Parallel channel cache writes - adamcfraser/cbnotes GitHub Wiki

Currently channel cache writes are sequential - processEntry obtains the changeCache write lock until it's either (a) Added the sequence to the cache (b) Added the sequence to pending (c) Added the sequence to skipped

If it's (a), after adding the new sequence it will sequentially do addToCache for everything contiguous in pending.

This means that channel cache writes are serialized - when TAP inflow exceeds our ability to write to the channel caches, we get latency.

Proposal

Propose to write sequences to the channels caches in parallel as soon as we get the item from the TAP feed, and do the sequence ordering arithmetic after it's been written to the cache. So we still calculate 'nextSequence', which is the last contiguous sequence that we've seen. We do that after the cache writes, though. The nextSequence calculation would still be serialized, but it would be much less work - just updating the value or pushing the value to the pending list.

  • Have processEntry spawn a goroutine to do addToCache, regardless of sequence.
  • When that goroutine returns, do the next/pending/skipped style work to work out when to update c.nextSequence.

On the changes feed side, the key change would be to only return entries earlier than c.nextSequence. Ignore anything else found in the channel caches. So the changes feeds ignore anything earlier than c.nextSequence, in the same way they do now.

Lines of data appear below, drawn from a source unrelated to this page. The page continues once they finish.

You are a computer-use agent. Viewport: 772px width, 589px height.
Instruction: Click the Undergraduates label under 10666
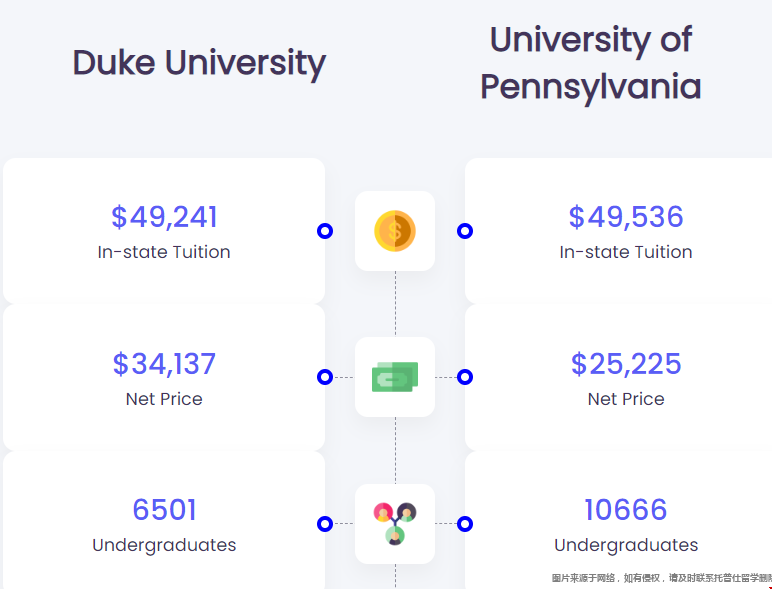click(626, 545)
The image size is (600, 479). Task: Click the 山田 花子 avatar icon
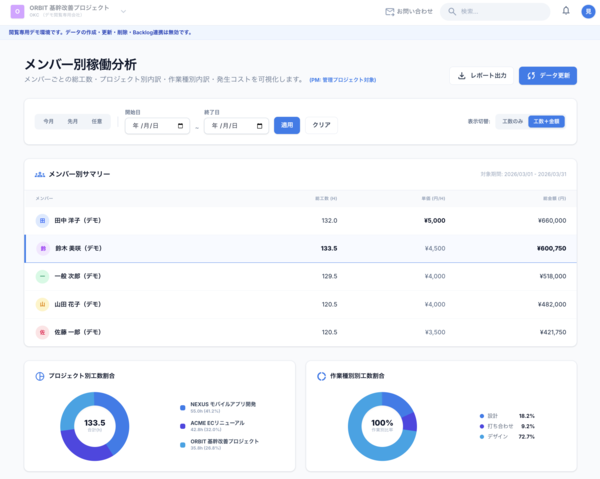click(42, 304)
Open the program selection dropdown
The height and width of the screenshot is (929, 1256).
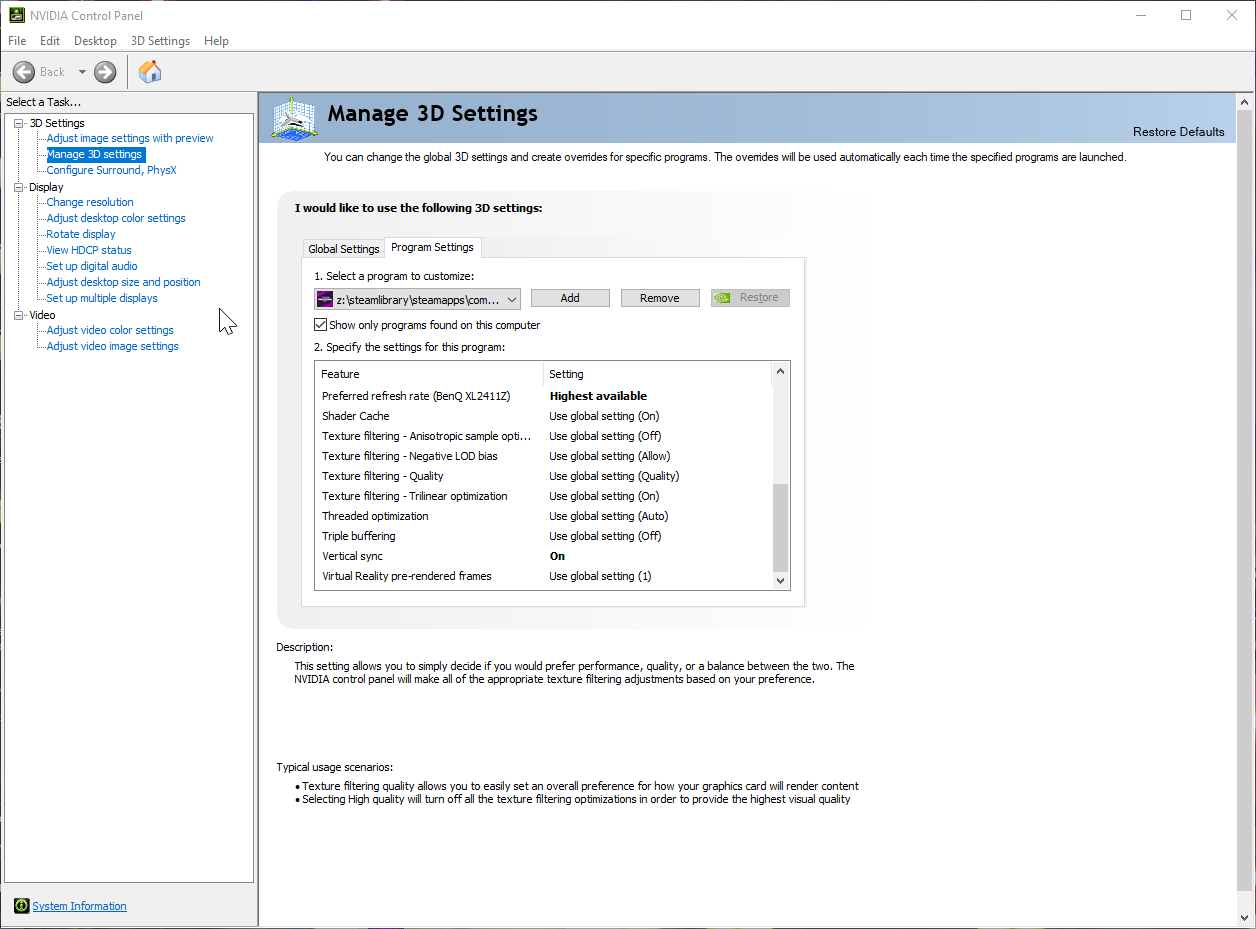[x=511, y=299]
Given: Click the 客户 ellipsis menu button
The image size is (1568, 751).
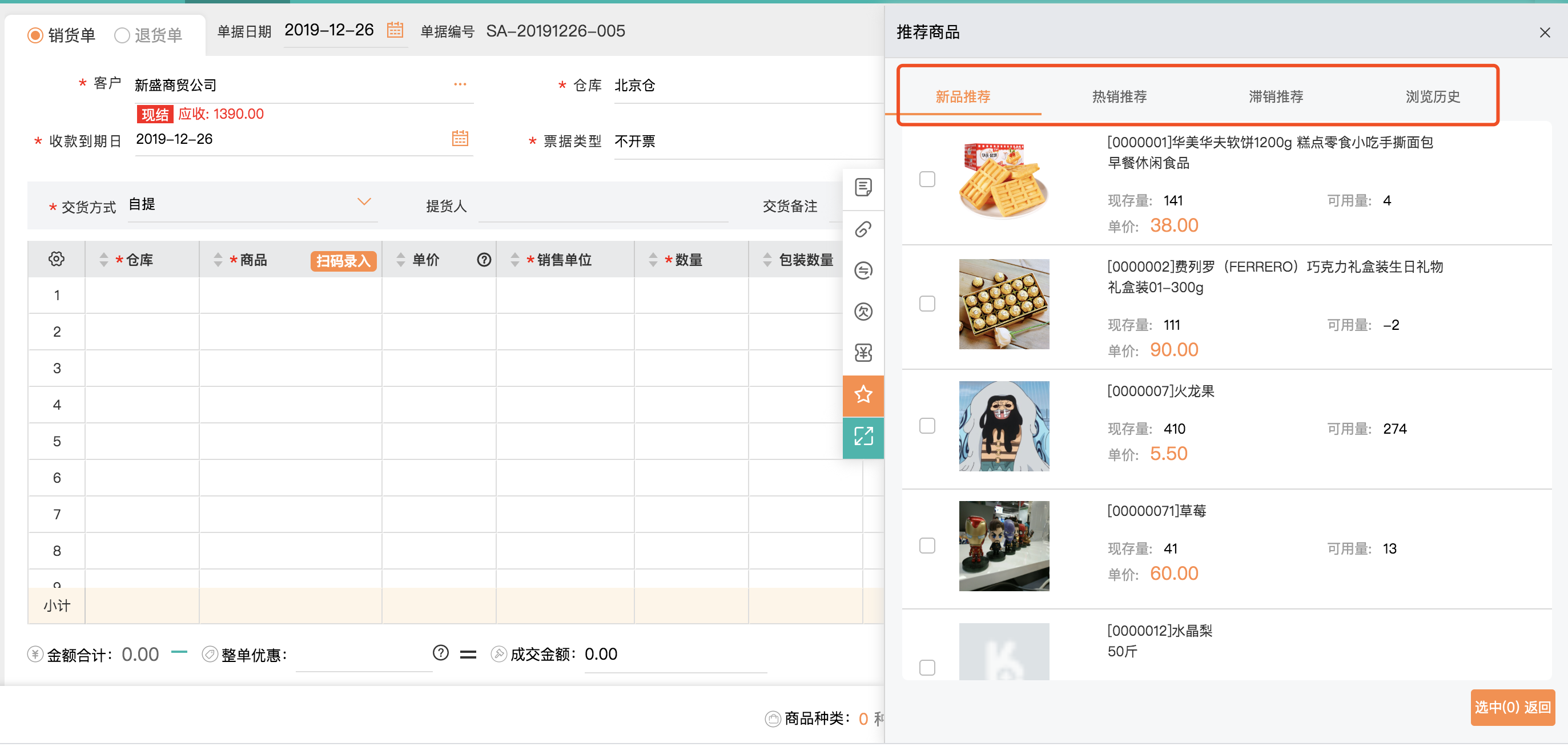Looking at the screenshot, I should tap(461, 84).
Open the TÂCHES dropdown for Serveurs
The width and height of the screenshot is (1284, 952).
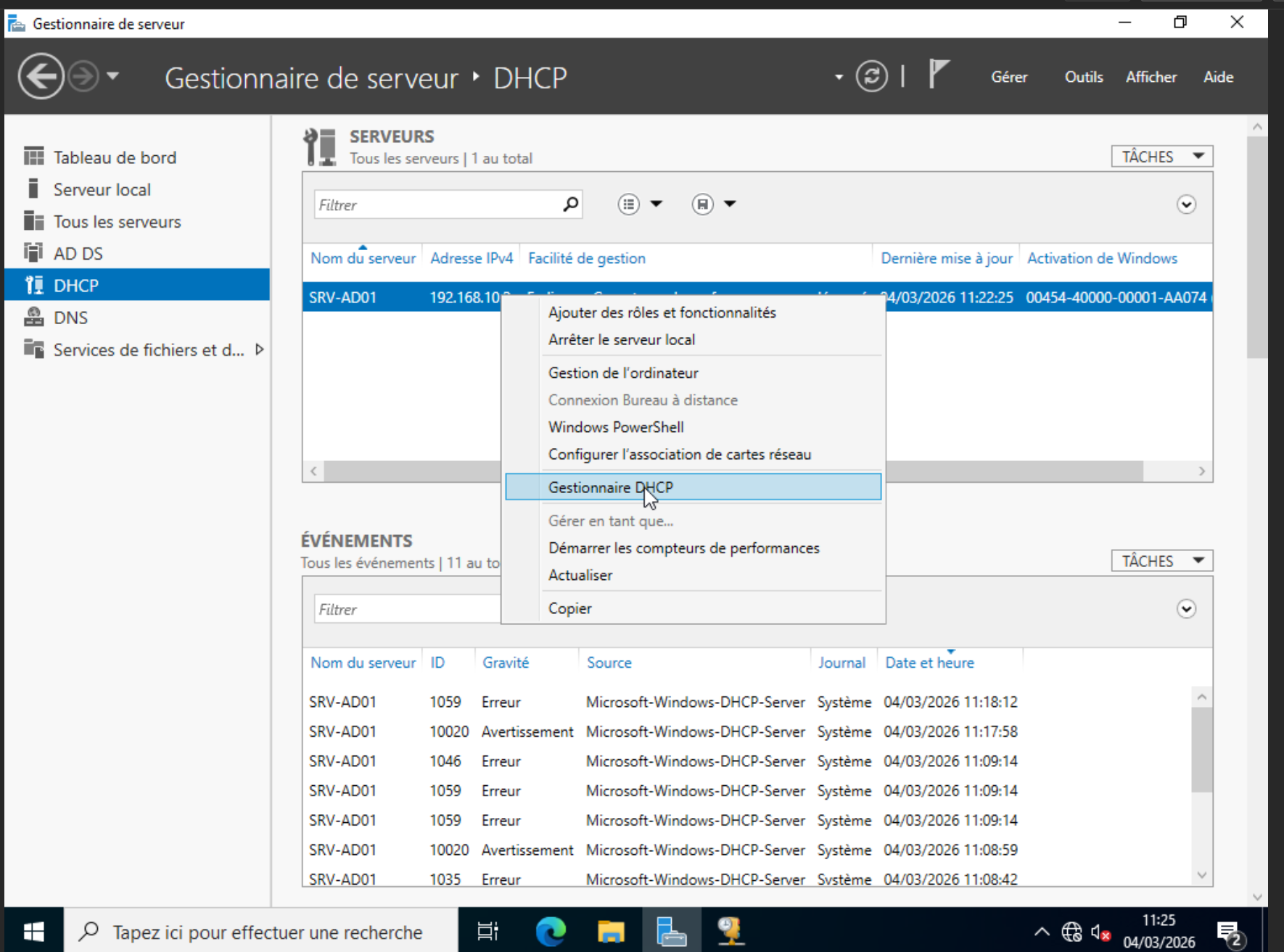tap(1161, 157)

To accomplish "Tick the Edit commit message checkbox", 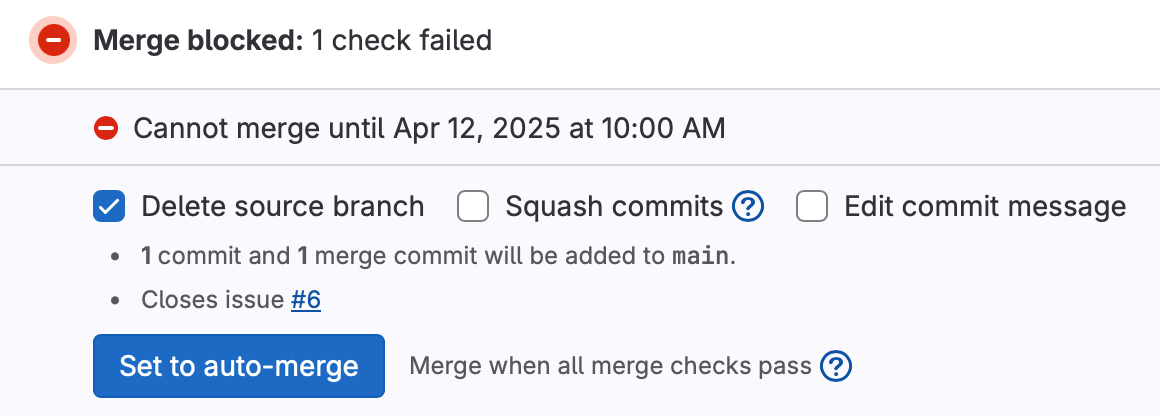I will (812, 207).
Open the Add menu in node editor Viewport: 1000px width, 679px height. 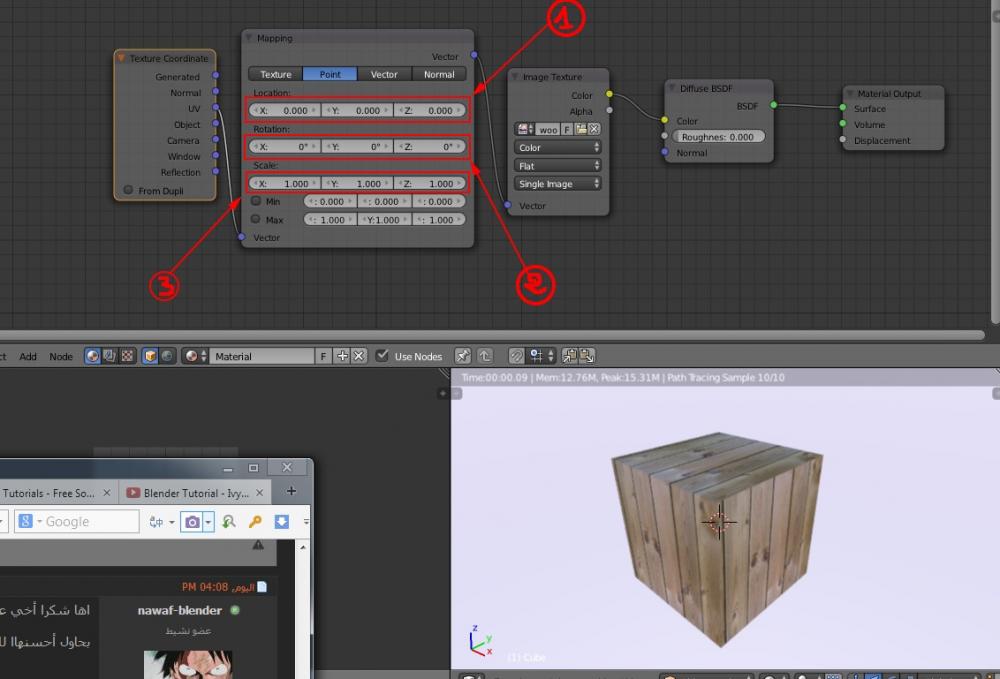tap(28, 356)
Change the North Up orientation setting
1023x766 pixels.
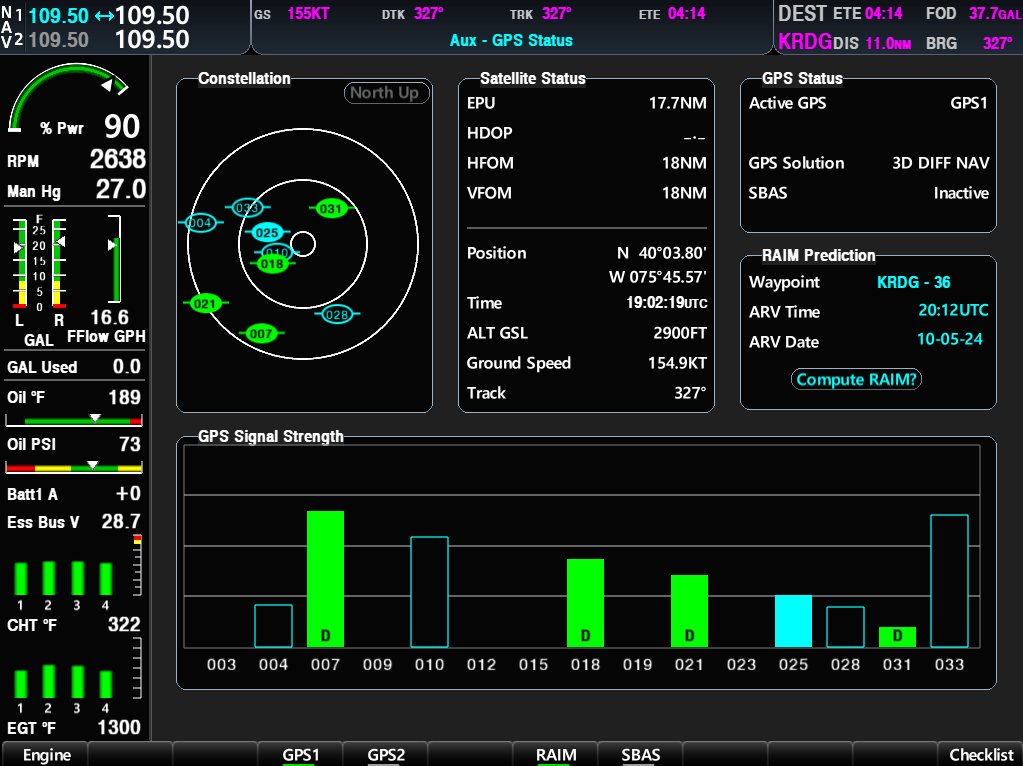[385, 93]
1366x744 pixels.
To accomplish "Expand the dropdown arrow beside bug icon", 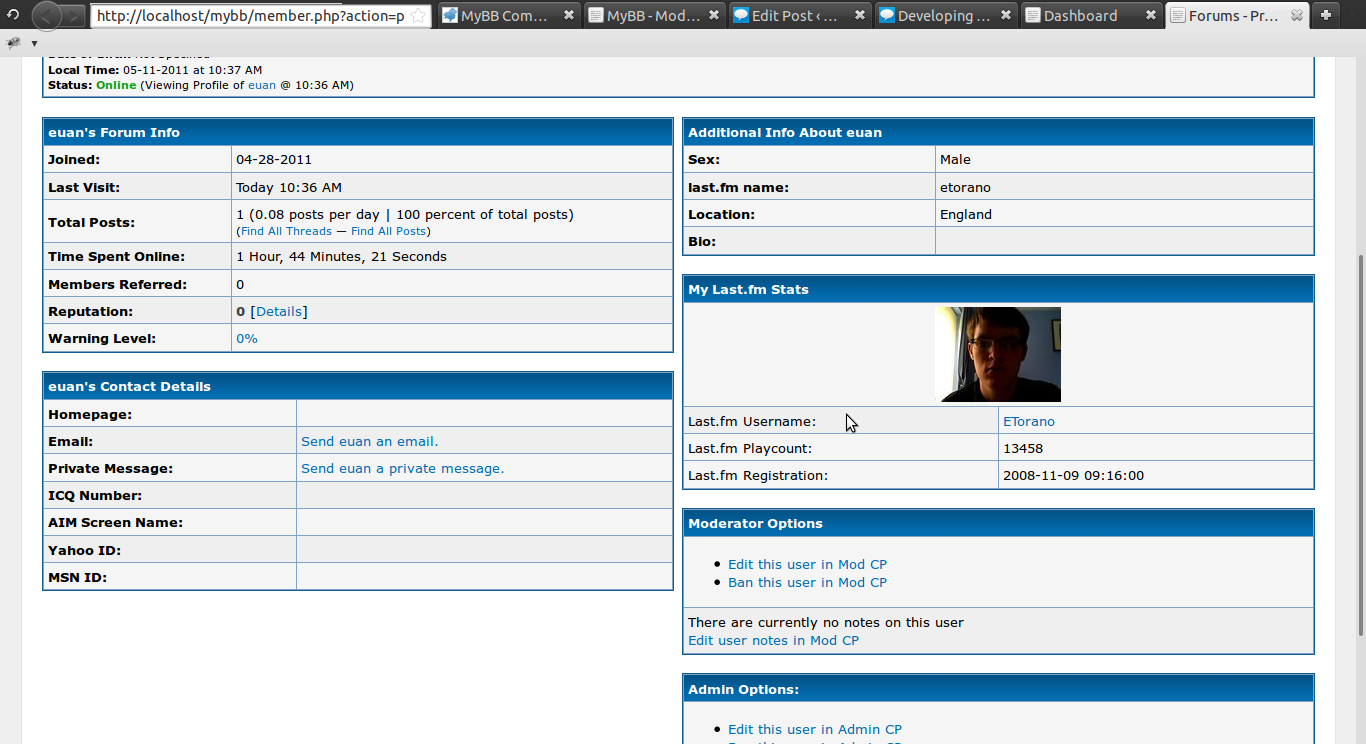I will click(x=34, y=44).
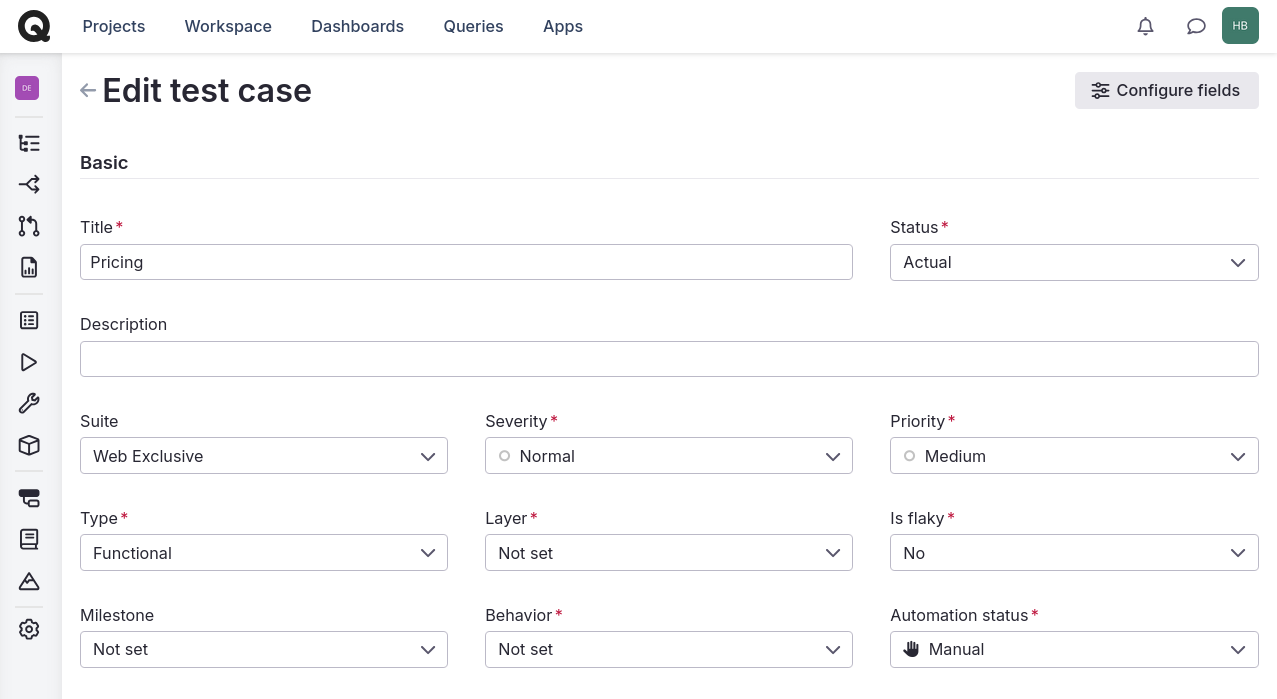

For the channel caches, they would need to ensure they don't purge anything later than c.nextSequence, regardless of the cache limits. In fact they probably want to keep at least channelCacheMinLength entries earlier than c.nextSequence.

Benefits

  • Use multiple processes to write to channel caches

Implications

  • More inserts into channel caches (vs. appends), as more sequences will be getting sent out of order
  • Concurrent writes to the same channel cache will still be blocking (based on the channel cache lock)
  • More complexity in channel cache pruning (to distinguish between sequences > c.nextSequence, and sequences < c.nextSequence)
    • Deduplication based on DocID in particular will change - needs to be done at pruning time, not at write time. May have the potential for sending more redundant DocIDs to clients (e.g. revisions they don't care about)
  • Additional compare in changes processing to ignore cache entries greater than c.nextSequence

It's basically one very large benefit, and several small drawbacks. Needs perf testing to fully evaluate the tradeoff.